La 89e édition se tient du 19 au 28 septembre. Comme chaque année, le Comptoir suisse accueille un pays et un canton suisse comme hôtes d'honneur. L'Algérie et Saint-Gall, cette année.
Le projet touristique algérien
D'ici 2015, l'Algérie veut offrir 270 hôtels touristiques et centres d'affaires, et 75'000 lits répondant aux critères internationaux. Ce qui devrait générer 400'000 emplois directs et 90'000 places de formation.
Cette première étape est devisée à 2,5 milliards de francs suisses. Elle devrait permettre d'accueillir 2,5 millions de touristes en 2015. Pour comparaison, en 2007, la Tunisie voisine a attiré 6,7 millions de touristes.

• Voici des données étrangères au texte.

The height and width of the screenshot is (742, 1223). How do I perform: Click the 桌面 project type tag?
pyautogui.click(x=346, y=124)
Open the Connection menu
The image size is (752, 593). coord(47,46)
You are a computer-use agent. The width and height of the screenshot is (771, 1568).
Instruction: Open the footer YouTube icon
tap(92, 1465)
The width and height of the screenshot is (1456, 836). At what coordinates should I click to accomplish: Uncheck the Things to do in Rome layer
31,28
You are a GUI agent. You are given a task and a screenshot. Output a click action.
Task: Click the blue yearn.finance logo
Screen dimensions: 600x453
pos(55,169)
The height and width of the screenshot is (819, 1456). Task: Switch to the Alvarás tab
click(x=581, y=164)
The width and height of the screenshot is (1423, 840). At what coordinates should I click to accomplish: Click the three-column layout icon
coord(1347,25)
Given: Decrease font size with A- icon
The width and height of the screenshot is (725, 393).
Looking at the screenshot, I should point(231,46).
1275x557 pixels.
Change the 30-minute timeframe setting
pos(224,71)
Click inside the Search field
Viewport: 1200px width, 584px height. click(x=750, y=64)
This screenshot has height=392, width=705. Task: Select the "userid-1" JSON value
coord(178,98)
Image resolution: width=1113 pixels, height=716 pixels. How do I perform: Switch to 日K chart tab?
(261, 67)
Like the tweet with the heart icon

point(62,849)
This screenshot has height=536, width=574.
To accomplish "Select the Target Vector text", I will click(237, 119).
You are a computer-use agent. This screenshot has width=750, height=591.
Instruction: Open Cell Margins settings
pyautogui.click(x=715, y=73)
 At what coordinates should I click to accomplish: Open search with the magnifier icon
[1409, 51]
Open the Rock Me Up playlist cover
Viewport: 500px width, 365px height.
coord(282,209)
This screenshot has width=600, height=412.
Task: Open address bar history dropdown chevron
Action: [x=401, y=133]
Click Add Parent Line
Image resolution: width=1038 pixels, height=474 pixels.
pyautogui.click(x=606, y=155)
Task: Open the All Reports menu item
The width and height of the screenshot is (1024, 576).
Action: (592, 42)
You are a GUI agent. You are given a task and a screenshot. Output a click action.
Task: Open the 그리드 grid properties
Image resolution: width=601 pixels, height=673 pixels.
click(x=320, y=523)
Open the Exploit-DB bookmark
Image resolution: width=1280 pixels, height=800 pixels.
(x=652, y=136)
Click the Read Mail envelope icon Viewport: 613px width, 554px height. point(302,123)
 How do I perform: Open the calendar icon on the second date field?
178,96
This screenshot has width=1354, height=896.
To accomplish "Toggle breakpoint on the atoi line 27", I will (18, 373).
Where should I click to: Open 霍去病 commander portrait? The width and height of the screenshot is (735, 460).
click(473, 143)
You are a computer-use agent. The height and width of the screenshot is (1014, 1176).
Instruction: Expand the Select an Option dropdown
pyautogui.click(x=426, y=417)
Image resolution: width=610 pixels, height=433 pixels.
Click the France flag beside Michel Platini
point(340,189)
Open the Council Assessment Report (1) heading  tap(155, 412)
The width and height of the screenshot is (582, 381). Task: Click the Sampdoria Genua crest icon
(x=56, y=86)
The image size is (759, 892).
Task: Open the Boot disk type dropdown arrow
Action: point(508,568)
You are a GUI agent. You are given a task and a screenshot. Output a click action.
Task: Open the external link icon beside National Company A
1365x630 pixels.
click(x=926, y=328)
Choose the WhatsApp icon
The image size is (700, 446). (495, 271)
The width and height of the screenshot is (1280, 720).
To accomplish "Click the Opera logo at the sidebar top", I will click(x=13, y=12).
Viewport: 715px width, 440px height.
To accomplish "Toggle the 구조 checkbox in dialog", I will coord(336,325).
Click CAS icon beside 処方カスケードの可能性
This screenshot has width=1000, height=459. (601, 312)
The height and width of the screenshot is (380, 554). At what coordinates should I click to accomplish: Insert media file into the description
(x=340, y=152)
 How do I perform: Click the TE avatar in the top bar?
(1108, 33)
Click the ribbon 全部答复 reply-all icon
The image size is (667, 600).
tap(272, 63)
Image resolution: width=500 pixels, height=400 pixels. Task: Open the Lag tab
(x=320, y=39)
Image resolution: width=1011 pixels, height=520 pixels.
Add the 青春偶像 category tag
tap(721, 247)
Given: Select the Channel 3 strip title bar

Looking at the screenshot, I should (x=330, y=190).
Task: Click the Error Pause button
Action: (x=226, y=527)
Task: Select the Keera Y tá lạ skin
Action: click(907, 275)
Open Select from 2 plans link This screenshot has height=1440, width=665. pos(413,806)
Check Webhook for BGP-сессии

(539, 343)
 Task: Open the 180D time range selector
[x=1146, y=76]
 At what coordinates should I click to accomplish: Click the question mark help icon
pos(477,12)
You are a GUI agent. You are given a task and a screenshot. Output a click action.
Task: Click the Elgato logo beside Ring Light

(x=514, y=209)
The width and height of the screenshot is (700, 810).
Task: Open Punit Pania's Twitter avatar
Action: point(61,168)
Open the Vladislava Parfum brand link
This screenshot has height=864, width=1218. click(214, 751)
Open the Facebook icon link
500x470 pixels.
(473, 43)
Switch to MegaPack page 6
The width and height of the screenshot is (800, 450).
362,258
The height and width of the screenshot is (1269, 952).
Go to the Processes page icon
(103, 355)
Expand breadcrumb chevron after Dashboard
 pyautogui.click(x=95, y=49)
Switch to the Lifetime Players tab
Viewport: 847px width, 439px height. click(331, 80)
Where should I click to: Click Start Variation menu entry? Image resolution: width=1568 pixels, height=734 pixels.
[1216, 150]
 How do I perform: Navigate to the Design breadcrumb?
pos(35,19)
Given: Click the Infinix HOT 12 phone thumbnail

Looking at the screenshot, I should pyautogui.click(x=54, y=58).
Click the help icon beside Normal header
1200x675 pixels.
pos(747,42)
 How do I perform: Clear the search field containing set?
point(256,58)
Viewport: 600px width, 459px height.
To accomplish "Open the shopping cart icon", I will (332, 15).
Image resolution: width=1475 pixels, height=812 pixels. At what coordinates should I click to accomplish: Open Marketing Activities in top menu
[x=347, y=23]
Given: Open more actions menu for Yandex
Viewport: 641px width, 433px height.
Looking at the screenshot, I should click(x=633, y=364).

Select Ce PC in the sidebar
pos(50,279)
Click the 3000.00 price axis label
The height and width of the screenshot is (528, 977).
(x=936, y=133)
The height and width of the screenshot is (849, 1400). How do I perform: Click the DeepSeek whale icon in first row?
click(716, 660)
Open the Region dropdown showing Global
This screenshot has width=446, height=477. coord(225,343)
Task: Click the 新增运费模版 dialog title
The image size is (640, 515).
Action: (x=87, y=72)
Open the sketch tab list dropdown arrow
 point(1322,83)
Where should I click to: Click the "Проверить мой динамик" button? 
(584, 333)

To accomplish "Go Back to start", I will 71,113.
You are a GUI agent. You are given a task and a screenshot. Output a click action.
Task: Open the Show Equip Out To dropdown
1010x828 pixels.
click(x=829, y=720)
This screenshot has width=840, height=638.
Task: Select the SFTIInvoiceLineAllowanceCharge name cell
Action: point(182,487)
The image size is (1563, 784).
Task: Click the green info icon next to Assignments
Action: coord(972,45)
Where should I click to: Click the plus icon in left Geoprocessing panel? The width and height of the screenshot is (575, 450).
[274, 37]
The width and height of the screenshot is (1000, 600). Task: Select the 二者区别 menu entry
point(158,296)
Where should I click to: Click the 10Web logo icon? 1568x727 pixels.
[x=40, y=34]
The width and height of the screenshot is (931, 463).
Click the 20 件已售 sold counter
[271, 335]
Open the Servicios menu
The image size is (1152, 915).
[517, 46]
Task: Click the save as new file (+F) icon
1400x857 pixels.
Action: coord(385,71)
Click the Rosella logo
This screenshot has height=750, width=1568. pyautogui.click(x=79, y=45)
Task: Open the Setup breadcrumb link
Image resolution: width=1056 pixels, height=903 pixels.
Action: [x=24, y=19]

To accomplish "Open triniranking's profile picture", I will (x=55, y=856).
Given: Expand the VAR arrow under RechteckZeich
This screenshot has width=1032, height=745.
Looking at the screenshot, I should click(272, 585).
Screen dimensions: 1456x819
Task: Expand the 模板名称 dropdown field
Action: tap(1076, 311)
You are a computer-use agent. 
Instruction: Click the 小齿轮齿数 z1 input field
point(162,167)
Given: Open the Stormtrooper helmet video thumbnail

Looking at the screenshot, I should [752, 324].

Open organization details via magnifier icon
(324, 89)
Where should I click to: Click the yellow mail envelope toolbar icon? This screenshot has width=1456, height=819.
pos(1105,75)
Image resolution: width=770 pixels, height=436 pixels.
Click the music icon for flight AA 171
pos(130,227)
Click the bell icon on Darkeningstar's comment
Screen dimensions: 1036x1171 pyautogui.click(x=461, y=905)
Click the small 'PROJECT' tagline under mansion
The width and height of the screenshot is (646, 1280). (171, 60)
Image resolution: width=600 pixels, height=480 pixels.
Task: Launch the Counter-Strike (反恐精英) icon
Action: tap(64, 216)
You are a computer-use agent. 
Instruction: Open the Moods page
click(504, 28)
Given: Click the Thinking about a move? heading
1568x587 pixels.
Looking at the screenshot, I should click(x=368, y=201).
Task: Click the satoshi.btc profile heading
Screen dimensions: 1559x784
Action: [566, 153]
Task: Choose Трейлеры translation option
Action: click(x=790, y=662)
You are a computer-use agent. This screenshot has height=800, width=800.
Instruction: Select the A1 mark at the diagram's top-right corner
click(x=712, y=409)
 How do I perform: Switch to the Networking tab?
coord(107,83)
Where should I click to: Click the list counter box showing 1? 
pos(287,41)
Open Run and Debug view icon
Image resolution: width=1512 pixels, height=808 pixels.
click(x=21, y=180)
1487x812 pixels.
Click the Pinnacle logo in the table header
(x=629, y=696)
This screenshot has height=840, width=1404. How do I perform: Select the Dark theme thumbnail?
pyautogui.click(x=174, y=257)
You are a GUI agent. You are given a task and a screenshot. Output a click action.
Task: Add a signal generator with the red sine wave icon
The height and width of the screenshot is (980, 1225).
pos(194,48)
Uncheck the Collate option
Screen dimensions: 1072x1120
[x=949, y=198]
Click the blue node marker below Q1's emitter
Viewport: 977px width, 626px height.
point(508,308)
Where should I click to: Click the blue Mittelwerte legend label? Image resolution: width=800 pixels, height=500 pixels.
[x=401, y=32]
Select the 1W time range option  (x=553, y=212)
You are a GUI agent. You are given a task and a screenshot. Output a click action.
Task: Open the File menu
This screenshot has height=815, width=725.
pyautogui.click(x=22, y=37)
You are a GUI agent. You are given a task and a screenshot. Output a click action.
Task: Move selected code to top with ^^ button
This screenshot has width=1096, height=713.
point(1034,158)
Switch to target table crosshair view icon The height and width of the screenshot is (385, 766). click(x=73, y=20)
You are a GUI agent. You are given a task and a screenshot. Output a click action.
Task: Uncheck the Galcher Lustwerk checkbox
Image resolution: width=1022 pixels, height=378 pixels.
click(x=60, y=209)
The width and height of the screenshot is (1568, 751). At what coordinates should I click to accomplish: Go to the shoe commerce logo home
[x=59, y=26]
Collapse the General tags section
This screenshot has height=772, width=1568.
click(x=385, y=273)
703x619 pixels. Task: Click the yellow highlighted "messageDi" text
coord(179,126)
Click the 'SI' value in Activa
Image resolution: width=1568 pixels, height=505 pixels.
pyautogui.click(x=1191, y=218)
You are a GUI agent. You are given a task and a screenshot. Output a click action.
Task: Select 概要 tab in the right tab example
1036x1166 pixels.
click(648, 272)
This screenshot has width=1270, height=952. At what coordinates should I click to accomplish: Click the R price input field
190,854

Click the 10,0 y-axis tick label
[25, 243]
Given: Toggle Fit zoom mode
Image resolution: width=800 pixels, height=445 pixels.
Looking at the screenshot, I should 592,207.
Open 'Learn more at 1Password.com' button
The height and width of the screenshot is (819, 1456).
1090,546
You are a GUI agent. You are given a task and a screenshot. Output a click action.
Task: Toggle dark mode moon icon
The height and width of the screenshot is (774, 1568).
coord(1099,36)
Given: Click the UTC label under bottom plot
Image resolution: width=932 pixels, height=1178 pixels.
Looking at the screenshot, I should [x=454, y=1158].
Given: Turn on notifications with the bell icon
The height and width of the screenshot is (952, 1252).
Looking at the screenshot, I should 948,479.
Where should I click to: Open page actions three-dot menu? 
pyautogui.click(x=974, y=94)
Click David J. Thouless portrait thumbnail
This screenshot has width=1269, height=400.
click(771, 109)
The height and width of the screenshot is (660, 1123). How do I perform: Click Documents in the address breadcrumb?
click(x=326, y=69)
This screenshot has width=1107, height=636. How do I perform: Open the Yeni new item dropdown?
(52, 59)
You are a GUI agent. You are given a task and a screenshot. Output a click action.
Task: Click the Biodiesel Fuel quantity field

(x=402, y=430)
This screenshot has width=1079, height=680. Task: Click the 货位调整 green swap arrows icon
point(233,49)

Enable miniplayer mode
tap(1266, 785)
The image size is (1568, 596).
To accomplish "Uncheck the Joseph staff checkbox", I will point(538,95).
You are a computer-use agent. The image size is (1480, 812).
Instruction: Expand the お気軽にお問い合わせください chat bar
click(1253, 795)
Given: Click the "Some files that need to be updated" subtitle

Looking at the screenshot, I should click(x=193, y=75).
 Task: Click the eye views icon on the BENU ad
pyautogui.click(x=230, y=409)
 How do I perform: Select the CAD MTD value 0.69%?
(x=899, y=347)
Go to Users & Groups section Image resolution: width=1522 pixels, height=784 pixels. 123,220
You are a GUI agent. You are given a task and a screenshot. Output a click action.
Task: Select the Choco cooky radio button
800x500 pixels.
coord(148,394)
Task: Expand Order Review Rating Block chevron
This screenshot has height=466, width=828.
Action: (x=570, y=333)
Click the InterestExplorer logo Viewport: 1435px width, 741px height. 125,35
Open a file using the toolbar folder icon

Investisseurs suisses en Algérie
Dans le cadre du Comptoir suisse, un Forum économique sur l'Algérie se tient à Lausanne le 24 septembre.
Quelques investisseurs suisses en Algérie doivent y témoigner de leur expérience comme le groupe Jelmoli qui projette de construire plusieurs grandes surfaces ou la société Stadler, active dans le transport ferroviaire.
D'autres entreprises suisses sont présentes en Algérie, comme Nestlé qui vient de reprendre une usine d'eau minérale, Stucky, une société d'ingénieurs-conseils, leader dans le domaine des grands barrages ou la société d'ingénieurs-conseils Bonnard&Gardel, présente en Algérie depuis 1967.
Doris Leuthard à Alger, ministre suisse de l'Economie, prévoit de se rendre début décembre en Algérie pour une visite de travail.
Selon Claude Haegi, président de la Chambre de commerce et d'industrie Algérie-Suisse, l'économie suisse peut tirer parti du projet de développement touristique algérien dans les domaines de la formation - via ses écoles hôtelières – des équipements et des infrastructures.